Mailing-List: contact mapreduce-issues-help@hadoop.apache.org; run by ezmlm
Precedence: bulk
Reply-To: mapreduce-issues@hadoop.apache.org
Date: Thu, 19 Jul 2012 13:44:34 +0000 (UTC)
From: "Jason Lowe (JIRA)" <jira@apache.org>
To: mapreduce-issues@hadoop.apache.org
Message-ID: <321292908.75568.1342705474852.JavaMail.jiratomcat@issues-vm>
In-Reply-To: <1763433277.74474.1342675594863.JavaMail.jiratomcat@issues-vm>
Subject: [jira] [Commented] (MAPREDUCE-4460) Refresh queue throws IO
 exception after configuring wrong queue capacity
MIME-Version: 1.0
Content-Type: text/plain; charset=utf-8
Content-Transfer-Encoding: 7bit


    [ https://issues.apache.org/jira/browse/MAPREDUCE-4460?page=com.atlassian.jira.plugin.system.issuetabpanels:comment-tabpanel&focusedCommentId=13418288#comment-13418288 ] 

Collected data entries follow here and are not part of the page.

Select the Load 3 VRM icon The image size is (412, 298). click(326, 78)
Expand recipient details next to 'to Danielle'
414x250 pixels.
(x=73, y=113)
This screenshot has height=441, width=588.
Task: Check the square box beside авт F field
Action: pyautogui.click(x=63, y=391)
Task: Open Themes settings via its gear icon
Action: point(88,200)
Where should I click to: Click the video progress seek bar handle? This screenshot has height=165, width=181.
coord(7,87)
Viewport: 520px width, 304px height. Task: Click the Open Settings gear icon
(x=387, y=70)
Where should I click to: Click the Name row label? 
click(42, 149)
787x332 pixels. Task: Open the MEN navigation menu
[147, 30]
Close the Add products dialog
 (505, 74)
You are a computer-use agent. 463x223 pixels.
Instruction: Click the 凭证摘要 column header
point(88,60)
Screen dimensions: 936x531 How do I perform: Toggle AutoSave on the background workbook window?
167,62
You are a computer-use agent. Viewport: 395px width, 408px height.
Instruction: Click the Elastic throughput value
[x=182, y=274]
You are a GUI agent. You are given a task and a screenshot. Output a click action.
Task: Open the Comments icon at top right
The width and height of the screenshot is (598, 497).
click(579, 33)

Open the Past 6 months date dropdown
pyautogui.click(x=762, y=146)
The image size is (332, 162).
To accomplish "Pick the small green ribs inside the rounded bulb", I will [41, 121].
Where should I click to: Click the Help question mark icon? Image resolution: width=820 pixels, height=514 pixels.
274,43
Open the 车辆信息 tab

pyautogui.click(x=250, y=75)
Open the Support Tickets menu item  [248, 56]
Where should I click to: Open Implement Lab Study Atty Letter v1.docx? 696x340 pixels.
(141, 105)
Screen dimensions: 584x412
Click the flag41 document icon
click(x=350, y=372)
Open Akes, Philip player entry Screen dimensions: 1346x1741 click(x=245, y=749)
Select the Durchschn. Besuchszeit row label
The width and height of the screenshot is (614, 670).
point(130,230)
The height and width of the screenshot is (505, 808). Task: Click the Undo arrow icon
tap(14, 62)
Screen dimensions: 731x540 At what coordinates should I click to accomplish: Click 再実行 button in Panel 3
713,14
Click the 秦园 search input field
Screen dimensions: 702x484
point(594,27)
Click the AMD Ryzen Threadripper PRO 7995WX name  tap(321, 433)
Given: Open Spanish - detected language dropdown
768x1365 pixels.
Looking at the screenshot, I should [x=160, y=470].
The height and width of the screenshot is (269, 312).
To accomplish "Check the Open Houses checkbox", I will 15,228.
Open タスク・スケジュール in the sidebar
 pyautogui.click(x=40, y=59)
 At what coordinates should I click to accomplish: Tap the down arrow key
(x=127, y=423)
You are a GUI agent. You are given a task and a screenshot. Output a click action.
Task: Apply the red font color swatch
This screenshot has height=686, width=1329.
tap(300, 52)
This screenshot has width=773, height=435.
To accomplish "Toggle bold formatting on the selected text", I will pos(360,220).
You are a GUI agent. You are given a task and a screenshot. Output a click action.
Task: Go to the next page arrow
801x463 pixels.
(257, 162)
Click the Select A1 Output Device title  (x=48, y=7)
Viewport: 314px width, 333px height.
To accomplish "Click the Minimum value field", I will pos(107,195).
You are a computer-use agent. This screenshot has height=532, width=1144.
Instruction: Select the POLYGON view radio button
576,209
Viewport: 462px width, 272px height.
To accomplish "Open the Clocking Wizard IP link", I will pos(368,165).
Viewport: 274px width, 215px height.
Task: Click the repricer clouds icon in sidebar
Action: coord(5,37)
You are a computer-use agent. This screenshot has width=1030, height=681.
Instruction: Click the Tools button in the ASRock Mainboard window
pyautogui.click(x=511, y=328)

Jason Lowe commented on MAPREDUCE-4460:
---------------------------------------

The issue occurs because new queue instances are created and registered with the metrics system during the first refreshQueues before the exception is thrown.  The new queue instances are discarded due to the bad configuration, but they are left registered with the metrics system.  When the refreshQueues occurs the second time it creates new queue instances again, since the old ones were discarded.  When the new instances try to register with the metrics system, the metrics system sees a duplicate registration, throws an exception, and spoils the refreshQueues.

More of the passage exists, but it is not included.